__WHAT THE TASK REQUIRES__
Locate every line in the records below that contains the string "Instruction" and copy each one.

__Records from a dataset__
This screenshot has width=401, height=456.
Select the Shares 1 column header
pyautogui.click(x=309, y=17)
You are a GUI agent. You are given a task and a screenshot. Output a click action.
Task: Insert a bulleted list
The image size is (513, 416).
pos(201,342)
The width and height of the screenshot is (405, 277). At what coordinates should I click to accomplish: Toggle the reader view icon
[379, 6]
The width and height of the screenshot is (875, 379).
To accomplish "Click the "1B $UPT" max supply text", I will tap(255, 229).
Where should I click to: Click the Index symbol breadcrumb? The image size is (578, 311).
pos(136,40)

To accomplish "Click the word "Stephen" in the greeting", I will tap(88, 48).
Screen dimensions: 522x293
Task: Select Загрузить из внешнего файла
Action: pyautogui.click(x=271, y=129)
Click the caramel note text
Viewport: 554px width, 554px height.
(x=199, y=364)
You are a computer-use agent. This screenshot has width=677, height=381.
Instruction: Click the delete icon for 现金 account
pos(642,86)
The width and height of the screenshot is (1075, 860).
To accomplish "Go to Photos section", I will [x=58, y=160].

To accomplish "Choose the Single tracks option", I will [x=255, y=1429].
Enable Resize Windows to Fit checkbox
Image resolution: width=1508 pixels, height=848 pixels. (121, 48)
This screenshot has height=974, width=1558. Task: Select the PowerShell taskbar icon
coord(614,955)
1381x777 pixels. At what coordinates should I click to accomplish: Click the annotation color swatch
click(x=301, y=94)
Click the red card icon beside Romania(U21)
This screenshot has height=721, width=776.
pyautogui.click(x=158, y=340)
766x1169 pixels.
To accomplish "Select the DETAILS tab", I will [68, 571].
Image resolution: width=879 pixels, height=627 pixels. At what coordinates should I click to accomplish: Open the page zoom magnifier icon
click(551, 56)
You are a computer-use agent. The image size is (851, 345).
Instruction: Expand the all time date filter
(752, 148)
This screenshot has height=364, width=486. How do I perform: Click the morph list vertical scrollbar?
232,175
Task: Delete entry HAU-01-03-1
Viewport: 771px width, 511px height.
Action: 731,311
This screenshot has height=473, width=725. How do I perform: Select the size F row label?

__CORRECT ANSWER__
Instruction: Click the delete icon for 现金 account
Instruction: Expand the all time date filter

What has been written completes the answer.